Designing technology that actually improves productivity means accepting that reality and building for it. That starts with designing tech where people actually use it. Not in theoretical workflows or polished demos, but in the real environment where work gets done. The screens users keep open. The tabs they jump between. The habits they fall back on when something breaks or escalates. In those moments, people do not experiment. They rely on muscle memory. If your product is not already part of that pattern, it simply will not be used when it matters.


The process to get this right is simple but not easy. Sit with users. Watch them work. See where they hesitate, where they copy and paste, where they abandon automation and go manual. Iterate based on that reality. Then do it again. The challenge is discipline. Idealized design feels faster and more exciting. User driven iteration feels slower. But in practice, it leads to real impact and pulls meaningful innovation forward.


At Truework, this mindset has led to a very practical shift. We spend more time physically with customers, sitting in branch offices and watching how income and employment verification fits into daily workflows. One important insight has been that the most successful customers are not limiting verification to the back office. Top producers are using it themselves, earlier in the process, because clarity upfront helps them move faster and serve borrowers better.


That changes how you build and how you show up. It means being present at sales kickoffs and regional meetings, not just leadership briefings. Some of the most valuable feedback comes from small comments like, “I can’t use this because it doesn’t do one small thing.” Often that thing is easy to fix, but only if you are close enough to hear it.


This closeness matters even more in a crowded market. Two years ago, many lenders did not even think in terms of an income and employment verification platform. They relied on blunt data pulls, large manual teams, and repeated document requests, which frustrated borrowers and inflated costs. Today, more vendors talk about platforms, but the real differentiation is execution.

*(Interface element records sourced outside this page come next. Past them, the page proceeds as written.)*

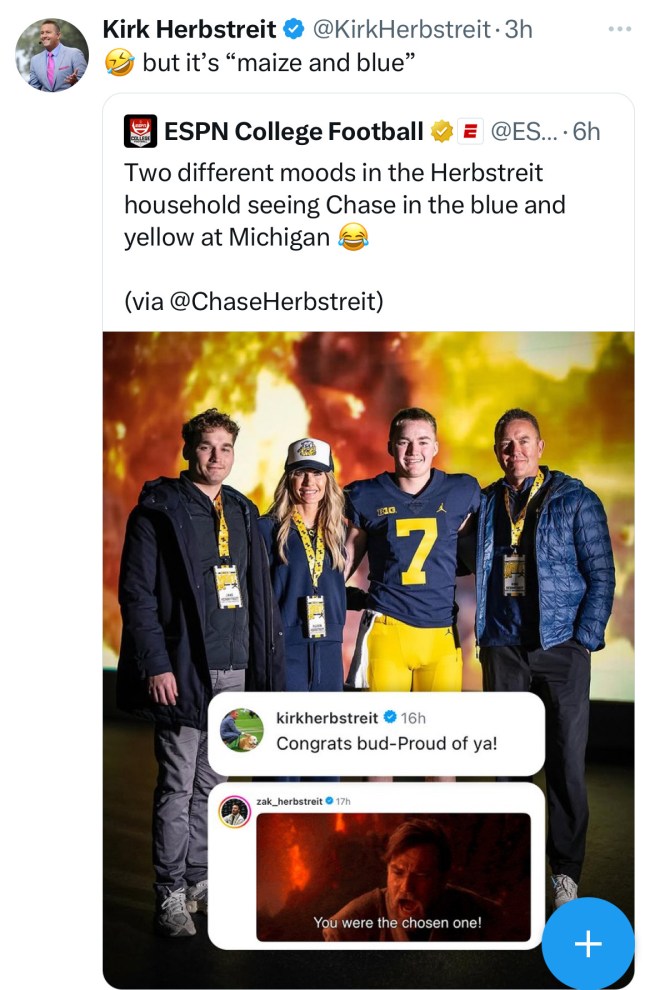This screenshot has height=990, width=650.
Task: Tap the blue compose tweet plus button
Action: coord(588,943)
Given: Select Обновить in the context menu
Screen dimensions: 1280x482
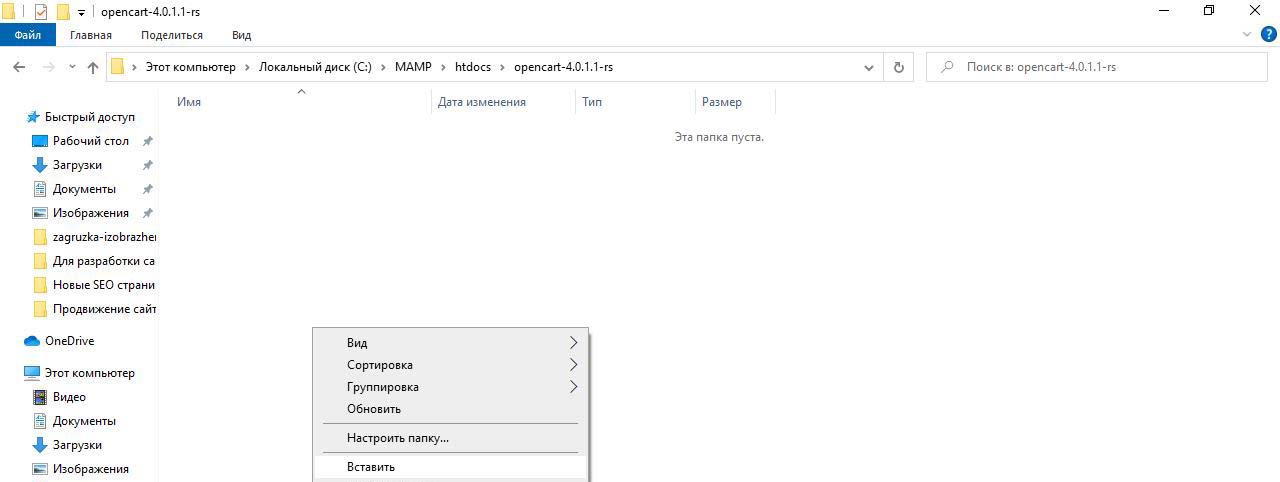Looking at the screenshot, I should (374, 409).
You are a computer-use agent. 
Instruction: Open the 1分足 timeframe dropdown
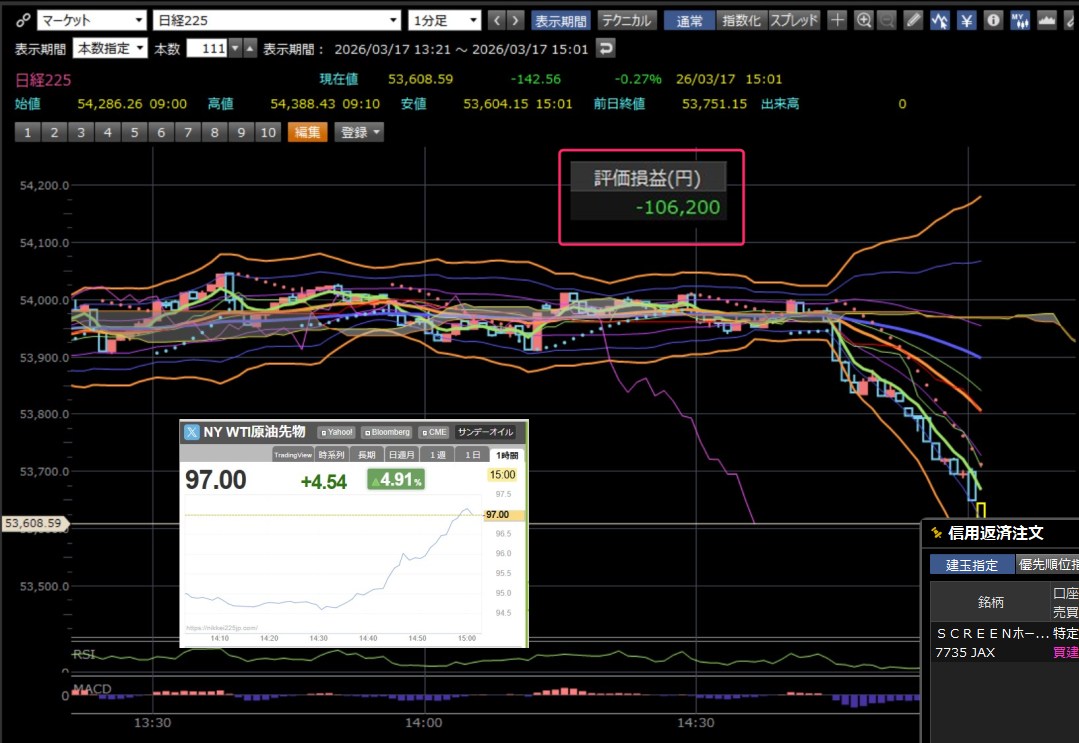445,20
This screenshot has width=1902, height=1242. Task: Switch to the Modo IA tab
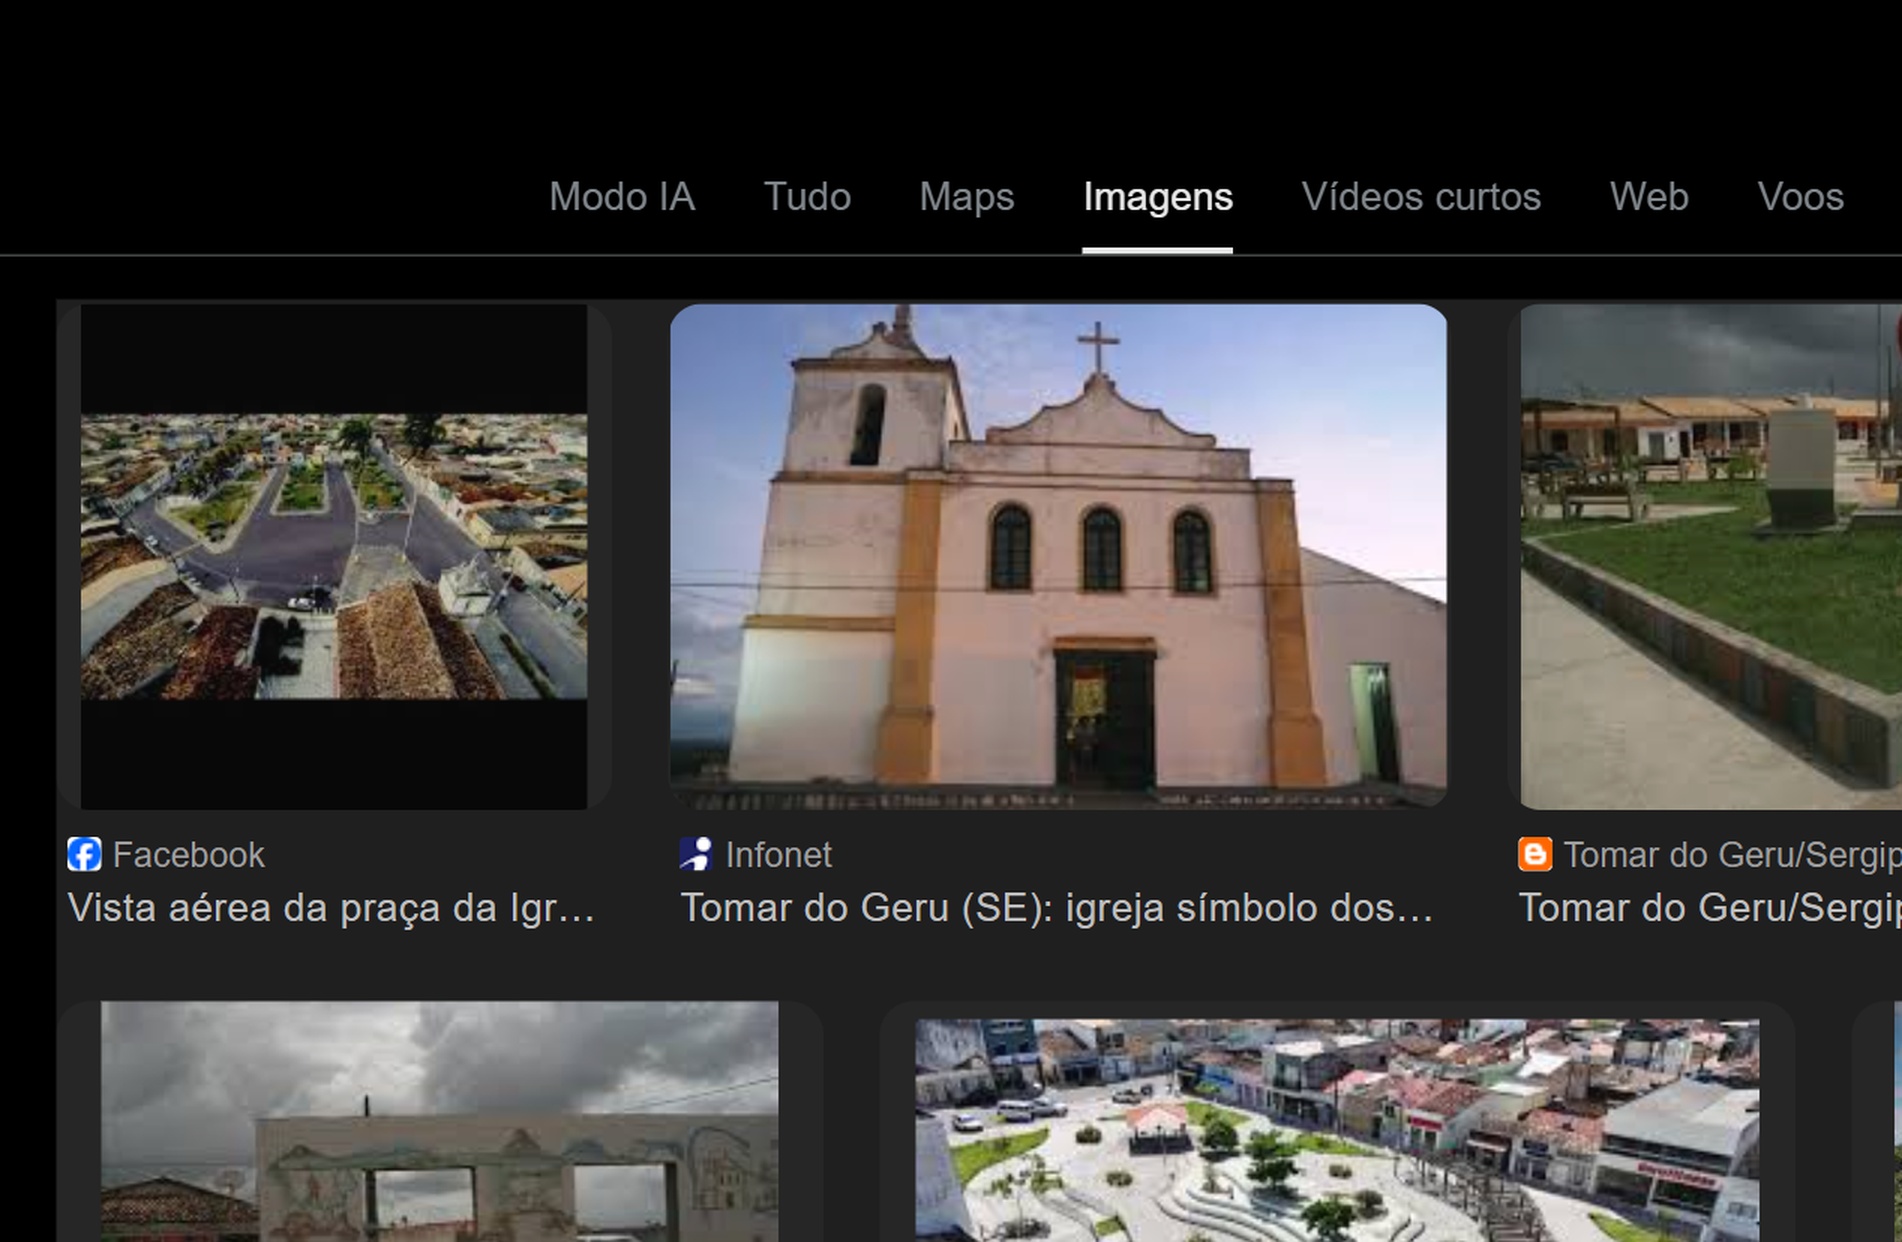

The next step is not more data. It is better orchestration. Borrowers are not all the same. Some are wage earners. Some are self employed. Some have supplemental income. Different loan types and investor destinations require different information. The system should dynamically decide what to ask for and what not to ask for based on who the borrower is and where the loan is going. From the borrower’s perspective, it should feel simple and personal, even though complex guidelines are being satisfied behind the scenes.


This is where mortgage technology is headed. Buying a home is one of the most important financial moments in a person’s life. Whether the experience is digital or in person, it should feel like the process was built for them. Not faster because corners were cut, but smoother because unnecessary friction was never introduced.


The challenges here are not unique to mortgages. In every mature industry, the easy problems are already solved. What remains are hard problems like behavior change, trust, and incremental improvement. There are no shortcuts; Progress comes from getting a little better every day and finding the small improvements that add up over time.


What drives this work is something everyone recognizes. We are still handed clipboards. We still fill out the same information again and again. We still wait in lines during moments that matter most. Too often, the process feels slow and impersonal, as if no one is really designing it for the person going through it.


Designing technology where work actually happens is about removing those lines. It is about respecting people’s time and stress during critical life events. It may not look like utopian innovation, but it is the kind that actually changes outcomes and finally moves the needle.